Lawmakers on both sides of the aisle have introduced legislation to pause the law, saying students and educators have faced an unprecedented and exhausting school year and should not be punished for circumstances that are out of their control. Those bills remain stalled.

Since the fall, local districts have been following the law — screening young students within the first 30 days of school, documenting reading intervention plans and contacting families.

During the school year, the state education department has offered grants to districts to hire early literacy coaches to work directly with teachers to support improving literacy for grades K-3. MDE has also conducted webinars about the reading law requirements and how to help students virtually and posted literacy resources online.

Parent Theresa Wegner said school districts need to do a better job of supporting readers who struggle including those with dyslexia like her daughter.

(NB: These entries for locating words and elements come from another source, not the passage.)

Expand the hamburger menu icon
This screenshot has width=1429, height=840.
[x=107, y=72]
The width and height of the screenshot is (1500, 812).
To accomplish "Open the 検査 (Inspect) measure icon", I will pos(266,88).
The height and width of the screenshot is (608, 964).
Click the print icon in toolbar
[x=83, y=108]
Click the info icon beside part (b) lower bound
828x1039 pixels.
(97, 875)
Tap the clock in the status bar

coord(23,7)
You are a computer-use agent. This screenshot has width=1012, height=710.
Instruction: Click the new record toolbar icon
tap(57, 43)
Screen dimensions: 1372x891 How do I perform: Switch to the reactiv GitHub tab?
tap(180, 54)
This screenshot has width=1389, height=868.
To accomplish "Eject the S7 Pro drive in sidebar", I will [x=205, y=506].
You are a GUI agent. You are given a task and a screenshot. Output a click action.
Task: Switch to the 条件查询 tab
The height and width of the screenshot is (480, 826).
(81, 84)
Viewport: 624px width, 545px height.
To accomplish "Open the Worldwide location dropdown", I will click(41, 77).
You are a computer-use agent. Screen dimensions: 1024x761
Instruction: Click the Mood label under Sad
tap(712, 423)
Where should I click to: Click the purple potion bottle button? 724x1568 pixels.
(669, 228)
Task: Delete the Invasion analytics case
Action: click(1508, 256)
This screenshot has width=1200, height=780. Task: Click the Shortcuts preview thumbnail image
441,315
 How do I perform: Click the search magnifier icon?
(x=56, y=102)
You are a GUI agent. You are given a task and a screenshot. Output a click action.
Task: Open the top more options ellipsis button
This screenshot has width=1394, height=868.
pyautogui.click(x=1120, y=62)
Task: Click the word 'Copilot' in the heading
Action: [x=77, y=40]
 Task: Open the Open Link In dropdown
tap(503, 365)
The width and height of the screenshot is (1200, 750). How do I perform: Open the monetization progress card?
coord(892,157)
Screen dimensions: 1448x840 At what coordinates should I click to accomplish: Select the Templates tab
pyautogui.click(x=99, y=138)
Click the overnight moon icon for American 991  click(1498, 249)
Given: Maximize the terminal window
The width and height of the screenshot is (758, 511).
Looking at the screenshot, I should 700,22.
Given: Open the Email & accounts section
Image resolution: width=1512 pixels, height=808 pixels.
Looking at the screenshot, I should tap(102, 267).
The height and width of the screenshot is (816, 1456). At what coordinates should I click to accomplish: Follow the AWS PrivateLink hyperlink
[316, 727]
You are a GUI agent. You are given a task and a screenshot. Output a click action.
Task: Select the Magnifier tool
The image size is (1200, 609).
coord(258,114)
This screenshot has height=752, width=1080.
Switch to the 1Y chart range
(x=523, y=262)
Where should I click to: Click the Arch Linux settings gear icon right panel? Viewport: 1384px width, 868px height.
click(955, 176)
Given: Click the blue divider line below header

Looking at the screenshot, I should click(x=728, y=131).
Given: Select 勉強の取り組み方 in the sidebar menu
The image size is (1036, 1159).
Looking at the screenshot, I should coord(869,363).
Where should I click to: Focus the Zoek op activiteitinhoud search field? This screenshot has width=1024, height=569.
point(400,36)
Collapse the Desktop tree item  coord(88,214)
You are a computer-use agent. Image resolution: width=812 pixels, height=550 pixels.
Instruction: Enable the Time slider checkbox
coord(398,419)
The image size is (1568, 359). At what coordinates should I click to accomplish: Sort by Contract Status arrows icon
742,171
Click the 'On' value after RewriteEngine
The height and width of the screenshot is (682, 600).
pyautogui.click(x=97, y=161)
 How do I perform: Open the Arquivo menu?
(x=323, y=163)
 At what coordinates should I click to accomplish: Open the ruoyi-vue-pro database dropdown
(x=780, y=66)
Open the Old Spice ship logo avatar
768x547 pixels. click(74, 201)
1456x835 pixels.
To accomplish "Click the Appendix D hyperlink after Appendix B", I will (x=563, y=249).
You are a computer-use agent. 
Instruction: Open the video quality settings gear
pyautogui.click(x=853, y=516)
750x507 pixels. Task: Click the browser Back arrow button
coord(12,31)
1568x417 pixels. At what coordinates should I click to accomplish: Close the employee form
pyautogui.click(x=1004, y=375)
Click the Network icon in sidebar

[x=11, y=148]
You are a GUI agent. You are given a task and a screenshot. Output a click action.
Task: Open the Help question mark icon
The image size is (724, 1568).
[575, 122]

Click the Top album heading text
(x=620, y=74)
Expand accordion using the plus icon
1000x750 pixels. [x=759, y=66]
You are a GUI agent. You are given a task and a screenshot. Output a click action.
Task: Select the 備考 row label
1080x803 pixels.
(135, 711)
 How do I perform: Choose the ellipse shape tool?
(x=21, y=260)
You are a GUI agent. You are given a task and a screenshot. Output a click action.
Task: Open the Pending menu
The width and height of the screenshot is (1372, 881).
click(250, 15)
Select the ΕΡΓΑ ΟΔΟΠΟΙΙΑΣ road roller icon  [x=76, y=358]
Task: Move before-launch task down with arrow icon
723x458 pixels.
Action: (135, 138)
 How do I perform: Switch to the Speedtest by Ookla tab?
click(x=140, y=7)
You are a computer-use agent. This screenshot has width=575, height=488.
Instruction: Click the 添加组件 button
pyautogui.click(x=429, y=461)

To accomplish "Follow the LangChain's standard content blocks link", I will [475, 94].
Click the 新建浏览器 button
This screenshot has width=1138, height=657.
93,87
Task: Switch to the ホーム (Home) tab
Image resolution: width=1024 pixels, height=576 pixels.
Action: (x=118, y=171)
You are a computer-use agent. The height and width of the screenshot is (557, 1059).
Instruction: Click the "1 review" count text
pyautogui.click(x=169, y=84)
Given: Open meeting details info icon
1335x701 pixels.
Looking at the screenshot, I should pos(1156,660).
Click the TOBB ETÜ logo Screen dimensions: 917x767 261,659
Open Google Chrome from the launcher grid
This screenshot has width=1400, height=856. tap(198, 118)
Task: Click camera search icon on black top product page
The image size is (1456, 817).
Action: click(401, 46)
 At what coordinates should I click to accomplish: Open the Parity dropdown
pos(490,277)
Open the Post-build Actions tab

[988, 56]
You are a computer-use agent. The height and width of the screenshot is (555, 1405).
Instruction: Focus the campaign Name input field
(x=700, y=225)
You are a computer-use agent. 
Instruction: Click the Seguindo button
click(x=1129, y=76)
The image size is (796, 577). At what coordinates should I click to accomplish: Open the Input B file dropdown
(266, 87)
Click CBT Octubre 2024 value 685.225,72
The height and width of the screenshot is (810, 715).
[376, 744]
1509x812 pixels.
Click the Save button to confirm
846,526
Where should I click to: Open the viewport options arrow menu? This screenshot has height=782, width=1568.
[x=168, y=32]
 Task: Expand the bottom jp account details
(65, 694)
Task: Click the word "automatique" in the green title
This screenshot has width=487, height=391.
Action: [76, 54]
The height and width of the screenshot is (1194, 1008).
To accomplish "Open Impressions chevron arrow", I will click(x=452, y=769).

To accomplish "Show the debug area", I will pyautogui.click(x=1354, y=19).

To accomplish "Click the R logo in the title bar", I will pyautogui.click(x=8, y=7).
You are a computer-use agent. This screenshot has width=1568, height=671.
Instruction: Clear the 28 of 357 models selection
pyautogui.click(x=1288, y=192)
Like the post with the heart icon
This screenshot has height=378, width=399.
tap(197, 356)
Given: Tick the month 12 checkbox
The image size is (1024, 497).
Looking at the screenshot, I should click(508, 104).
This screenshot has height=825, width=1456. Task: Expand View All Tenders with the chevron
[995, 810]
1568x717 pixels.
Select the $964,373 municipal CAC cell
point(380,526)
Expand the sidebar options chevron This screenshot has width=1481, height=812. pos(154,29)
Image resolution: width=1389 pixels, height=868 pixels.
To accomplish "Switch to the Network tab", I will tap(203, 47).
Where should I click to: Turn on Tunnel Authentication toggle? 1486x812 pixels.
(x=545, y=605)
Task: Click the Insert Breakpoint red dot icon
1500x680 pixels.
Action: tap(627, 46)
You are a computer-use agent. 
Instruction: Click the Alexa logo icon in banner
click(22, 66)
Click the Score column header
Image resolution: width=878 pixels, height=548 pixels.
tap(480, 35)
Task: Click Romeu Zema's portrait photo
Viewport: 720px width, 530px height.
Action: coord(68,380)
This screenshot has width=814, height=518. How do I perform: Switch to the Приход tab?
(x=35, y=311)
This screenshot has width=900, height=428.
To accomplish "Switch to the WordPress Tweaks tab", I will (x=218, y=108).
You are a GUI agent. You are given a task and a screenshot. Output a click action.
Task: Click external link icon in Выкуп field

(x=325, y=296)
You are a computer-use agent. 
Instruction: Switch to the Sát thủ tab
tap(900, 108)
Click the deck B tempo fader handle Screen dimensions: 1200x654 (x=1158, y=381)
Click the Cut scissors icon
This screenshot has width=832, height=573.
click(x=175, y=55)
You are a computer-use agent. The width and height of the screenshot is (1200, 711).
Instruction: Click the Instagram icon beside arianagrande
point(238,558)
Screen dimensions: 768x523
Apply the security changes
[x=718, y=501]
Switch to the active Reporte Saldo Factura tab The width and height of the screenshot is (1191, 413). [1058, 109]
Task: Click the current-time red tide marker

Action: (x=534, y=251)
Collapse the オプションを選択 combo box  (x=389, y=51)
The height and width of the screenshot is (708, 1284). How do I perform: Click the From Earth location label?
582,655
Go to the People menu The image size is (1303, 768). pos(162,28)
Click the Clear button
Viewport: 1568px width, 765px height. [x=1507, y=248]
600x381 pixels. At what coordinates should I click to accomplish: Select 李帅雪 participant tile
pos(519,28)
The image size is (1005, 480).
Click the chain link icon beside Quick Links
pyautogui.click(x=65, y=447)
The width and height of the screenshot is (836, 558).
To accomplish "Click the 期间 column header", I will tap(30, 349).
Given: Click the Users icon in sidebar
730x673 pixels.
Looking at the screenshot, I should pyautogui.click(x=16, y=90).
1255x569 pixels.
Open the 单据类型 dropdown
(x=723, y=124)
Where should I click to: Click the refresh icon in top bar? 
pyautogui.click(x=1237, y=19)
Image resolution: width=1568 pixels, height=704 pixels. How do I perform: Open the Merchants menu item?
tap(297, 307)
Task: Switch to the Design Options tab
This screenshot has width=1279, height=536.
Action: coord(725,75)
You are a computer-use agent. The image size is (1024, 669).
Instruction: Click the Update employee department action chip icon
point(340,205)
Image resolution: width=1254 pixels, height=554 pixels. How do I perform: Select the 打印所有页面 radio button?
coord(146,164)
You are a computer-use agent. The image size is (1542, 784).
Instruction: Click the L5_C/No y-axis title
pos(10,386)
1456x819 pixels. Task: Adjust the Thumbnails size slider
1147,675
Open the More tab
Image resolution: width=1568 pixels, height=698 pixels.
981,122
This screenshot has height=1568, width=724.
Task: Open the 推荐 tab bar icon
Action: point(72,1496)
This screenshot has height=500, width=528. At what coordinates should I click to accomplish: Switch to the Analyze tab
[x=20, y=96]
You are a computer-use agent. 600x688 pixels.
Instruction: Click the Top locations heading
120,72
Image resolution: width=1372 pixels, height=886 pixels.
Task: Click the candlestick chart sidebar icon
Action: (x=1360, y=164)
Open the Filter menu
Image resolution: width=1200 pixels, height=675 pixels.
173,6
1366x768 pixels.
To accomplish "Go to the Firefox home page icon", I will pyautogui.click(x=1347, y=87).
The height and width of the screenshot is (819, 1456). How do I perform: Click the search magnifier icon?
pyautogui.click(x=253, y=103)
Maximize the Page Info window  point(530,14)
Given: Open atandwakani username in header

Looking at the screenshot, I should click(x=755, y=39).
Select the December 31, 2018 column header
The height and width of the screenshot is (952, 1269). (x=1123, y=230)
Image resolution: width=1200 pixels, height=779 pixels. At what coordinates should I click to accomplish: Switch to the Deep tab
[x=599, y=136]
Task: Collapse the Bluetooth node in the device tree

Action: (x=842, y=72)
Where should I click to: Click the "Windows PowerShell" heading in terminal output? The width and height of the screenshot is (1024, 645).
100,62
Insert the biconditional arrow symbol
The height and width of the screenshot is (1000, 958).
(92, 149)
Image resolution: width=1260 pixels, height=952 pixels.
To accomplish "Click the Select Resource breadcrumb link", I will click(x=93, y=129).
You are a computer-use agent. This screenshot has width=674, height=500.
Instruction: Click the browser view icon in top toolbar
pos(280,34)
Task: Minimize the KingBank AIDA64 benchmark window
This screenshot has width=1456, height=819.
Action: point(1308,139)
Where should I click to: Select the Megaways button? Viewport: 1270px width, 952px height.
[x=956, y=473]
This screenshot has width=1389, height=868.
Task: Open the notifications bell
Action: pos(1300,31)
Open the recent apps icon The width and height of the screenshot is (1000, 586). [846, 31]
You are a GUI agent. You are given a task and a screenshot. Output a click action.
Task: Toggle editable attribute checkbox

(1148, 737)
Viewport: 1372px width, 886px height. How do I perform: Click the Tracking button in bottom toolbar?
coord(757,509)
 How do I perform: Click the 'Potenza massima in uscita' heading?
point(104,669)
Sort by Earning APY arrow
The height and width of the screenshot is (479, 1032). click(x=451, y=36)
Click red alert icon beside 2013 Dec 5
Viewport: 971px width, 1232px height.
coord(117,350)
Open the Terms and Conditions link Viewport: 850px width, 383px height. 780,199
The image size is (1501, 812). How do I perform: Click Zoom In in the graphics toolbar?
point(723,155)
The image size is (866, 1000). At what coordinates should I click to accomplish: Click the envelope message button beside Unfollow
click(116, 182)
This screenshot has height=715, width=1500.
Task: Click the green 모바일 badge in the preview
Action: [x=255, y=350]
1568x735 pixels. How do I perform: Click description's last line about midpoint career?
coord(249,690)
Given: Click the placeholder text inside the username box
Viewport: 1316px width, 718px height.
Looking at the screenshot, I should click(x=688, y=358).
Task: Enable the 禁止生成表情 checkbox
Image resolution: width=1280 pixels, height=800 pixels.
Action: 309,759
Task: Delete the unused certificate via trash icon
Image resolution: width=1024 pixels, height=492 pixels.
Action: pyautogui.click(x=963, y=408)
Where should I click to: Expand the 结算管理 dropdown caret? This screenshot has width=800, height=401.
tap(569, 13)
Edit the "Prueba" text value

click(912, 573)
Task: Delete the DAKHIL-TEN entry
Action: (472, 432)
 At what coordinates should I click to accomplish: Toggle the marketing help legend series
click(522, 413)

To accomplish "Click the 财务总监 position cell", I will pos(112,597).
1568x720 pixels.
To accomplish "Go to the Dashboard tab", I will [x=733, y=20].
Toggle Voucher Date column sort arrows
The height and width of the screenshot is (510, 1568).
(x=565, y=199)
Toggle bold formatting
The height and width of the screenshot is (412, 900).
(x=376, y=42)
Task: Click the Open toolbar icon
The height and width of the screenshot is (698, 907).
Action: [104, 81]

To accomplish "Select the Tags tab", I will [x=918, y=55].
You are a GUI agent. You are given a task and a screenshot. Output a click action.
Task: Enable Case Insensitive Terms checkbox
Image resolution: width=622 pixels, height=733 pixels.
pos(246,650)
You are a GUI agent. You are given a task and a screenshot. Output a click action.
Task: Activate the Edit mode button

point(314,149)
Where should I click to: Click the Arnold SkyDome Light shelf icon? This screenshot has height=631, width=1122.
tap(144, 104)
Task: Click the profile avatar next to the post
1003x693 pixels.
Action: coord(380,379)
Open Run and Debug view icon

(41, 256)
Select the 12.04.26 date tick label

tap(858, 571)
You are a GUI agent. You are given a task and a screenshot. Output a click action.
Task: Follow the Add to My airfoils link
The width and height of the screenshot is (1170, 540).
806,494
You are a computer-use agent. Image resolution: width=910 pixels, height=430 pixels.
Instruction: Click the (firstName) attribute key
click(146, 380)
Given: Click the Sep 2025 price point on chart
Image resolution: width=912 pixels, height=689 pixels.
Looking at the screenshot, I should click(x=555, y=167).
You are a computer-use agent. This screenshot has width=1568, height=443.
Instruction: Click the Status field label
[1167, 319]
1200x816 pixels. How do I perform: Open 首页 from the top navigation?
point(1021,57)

Wegner removed her daughter from public school last fall in Oakland County and began homeschooling to provide a reading program designed for students with dyslexia. 

Wegner's daughter did not take the M-STEP, but local assessments done by Clarkston Community Schools where her daughter attends some classes showed she made some reading gains this year.

Wegner wants the focus to be on providing all students with the proper supports to be proficient readers – not retention.

"For kids like mine there needs to be something in the school to teach them the way they can learn," Wegner said.

"It is good sometimes to get this feedback to raise the alarm and find out what you need to do to get them what they need," Wegner said of retention. "Sometimes it's pulling them from school like I did."